■ **Work to be completed**
Reproduce the lines from the one containing "318, 91, 355)" through the last line, swapping "webpages" for "web pages" and leaving everything else unchanged.

Data items
··········

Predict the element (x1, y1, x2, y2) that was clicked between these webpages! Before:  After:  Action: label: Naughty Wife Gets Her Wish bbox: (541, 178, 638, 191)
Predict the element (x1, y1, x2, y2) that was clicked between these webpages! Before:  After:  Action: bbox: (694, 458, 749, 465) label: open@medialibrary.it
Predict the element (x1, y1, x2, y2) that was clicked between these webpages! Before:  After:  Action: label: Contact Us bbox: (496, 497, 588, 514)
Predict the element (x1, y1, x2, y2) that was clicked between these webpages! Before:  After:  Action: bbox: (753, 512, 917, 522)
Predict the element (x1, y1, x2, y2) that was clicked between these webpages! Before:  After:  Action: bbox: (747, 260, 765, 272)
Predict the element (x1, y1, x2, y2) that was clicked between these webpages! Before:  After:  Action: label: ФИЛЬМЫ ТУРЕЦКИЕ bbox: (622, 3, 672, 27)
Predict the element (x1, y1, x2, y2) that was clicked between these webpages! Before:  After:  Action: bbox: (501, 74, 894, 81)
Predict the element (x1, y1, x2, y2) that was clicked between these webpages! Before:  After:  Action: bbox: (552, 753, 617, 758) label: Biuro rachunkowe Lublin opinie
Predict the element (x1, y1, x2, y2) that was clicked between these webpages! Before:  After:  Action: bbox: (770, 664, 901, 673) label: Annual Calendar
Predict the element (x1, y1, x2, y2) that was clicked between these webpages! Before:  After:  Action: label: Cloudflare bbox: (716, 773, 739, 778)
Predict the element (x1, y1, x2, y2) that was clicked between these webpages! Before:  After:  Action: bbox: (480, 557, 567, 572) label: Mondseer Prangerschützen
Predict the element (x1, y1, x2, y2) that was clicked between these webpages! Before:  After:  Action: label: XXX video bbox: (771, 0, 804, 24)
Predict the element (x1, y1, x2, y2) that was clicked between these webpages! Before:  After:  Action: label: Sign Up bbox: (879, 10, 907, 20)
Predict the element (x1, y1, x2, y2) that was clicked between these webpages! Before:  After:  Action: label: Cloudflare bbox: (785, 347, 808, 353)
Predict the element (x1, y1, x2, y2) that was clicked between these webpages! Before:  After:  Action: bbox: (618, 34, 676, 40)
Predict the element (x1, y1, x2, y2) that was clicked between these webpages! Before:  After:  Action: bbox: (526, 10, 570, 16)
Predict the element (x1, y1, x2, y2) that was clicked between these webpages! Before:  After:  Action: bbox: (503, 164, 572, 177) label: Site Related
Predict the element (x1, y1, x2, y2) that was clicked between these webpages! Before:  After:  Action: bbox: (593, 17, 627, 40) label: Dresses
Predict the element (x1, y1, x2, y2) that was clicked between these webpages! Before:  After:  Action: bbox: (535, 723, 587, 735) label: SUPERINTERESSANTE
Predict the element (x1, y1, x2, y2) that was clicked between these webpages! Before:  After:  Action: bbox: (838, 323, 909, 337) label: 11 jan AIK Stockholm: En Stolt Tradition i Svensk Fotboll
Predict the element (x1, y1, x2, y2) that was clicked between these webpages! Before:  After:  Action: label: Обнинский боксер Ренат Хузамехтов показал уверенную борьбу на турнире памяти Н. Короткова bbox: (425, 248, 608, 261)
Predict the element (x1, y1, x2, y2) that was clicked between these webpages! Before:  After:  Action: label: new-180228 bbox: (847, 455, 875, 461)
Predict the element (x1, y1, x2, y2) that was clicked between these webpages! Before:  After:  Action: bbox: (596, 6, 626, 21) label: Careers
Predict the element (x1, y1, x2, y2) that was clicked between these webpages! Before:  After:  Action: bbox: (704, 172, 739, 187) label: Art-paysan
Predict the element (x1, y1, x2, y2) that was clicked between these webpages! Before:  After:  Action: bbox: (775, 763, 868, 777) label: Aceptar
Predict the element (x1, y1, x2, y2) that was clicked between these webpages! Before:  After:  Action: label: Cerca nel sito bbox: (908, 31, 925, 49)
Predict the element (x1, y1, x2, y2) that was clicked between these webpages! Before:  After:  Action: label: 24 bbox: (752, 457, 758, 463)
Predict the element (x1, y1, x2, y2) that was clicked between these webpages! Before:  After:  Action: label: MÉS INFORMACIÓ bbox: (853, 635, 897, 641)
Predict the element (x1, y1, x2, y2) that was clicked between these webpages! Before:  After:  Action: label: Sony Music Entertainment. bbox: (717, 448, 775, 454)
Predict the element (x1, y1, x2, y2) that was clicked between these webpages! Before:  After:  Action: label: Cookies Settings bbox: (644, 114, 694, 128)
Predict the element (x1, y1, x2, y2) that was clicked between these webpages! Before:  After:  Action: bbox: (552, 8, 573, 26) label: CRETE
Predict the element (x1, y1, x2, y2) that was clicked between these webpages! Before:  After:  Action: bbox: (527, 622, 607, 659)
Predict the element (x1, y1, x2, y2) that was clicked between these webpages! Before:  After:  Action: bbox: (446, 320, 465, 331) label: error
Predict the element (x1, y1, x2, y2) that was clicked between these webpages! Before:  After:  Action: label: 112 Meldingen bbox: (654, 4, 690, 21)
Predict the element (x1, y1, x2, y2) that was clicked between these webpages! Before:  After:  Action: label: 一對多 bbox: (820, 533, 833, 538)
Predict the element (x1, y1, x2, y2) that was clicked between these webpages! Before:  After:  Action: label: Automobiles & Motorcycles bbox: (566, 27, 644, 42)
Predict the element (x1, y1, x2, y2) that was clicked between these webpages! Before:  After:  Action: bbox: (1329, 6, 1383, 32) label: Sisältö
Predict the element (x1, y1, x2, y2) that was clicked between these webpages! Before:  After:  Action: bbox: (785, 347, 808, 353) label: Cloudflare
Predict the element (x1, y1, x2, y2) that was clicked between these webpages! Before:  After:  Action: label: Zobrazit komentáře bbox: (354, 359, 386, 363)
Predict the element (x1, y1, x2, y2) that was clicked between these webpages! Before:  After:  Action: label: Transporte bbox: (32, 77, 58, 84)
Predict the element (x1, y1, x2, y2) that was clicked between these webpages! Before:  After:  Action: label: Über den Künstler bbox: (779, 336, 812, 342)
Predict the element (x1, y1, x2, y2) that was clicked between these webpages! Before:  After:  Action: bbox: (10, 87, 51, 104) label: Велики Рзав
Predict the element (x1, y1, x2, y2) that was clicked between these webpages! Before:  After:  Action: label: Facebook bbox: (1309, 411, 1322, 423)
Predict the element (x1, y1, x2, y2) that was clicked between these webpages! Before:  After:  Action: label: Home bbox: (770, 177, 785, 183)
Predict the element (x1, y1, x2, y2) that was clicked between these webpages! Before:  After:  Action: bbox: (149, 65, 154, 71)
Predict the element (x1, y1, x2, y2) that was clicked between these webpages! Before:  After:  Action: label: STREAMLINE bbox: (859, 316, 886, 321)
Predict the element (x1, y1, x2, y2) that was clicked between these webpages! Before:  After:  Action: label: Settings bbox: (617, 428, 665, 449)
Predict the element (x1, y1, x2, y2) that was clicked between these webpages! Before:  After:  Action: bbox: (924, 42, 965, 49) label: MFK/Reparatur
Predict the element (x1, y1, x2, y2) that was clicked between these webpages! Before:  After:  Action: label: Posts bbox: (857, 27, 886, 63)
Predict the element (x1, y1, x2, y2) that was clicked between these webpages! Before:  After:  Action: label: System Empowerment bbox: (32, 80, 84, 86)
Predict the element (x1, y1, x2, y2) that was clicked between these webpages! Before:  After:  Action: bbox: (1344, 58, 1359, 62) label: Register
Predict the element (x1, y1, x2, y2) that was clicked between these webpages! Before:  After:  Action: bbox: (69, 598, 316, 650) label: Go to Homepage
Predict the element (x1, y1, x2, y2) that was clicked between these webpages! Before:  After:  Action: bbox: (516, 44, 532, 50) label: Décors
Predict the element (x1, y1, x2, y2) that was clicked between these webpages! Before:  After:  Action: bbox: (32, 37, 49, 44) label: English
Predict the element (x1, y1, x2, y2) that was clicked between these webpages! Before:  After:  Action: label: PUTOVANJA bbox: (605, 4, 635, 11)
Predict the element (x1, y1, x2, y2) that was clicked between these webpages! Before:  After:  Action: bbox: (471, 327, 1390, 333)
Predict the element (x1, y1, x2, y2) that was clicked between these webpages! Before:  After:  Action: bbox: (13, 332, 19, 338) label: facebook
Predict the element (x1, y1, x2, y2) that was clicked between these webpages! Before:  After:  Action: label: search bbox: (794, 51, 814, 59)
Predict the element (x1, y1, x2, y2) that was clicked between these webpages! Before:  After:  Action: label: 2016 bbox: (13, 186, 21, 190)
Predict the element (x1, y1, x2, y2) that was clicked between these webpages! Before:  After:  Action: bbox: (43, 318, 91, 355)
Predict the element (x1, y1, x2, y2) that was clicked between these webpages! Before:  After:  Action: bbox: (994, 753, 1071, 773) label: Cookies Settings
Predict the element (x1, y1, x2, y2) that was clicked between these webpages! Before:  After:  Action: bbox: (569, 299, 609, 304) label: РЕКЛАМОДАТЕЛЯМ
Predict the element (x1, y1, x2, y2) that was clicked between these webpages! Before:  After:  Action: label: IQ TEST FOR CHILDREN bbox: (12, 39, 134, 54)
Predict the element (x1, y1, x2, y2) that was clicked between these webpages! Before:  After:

··········

■ **Task solution**
Predict the element (x1, y1, x2, y2) that was clicked between these web pages! Before:  After:  Action: bbox: (43, 318, 91, 355)
Predict the element (x1, y1, x2, y2) that was clicked between these web pages! Before:  After:  Action: bbox: (994, 753, 1071, 773) label: Cookies Settings
Predict the element (x1, y1, x2, y2) that was clicked between these web pages! Before:  After:  Action: bbox: (569, 299, 609, 304) label: РЕКЛАМОДАТЕЛЯМ
Predict the element (x1, y1, x2, y2) that was clicked between these web pages! Before:  After:  Action: label: IQ TEST FOR CHILDREN bbox: (12, 39, 134, 54)
Predict the element (x1, y1, x2, y2) that was clicked between these web pages! Before:  After:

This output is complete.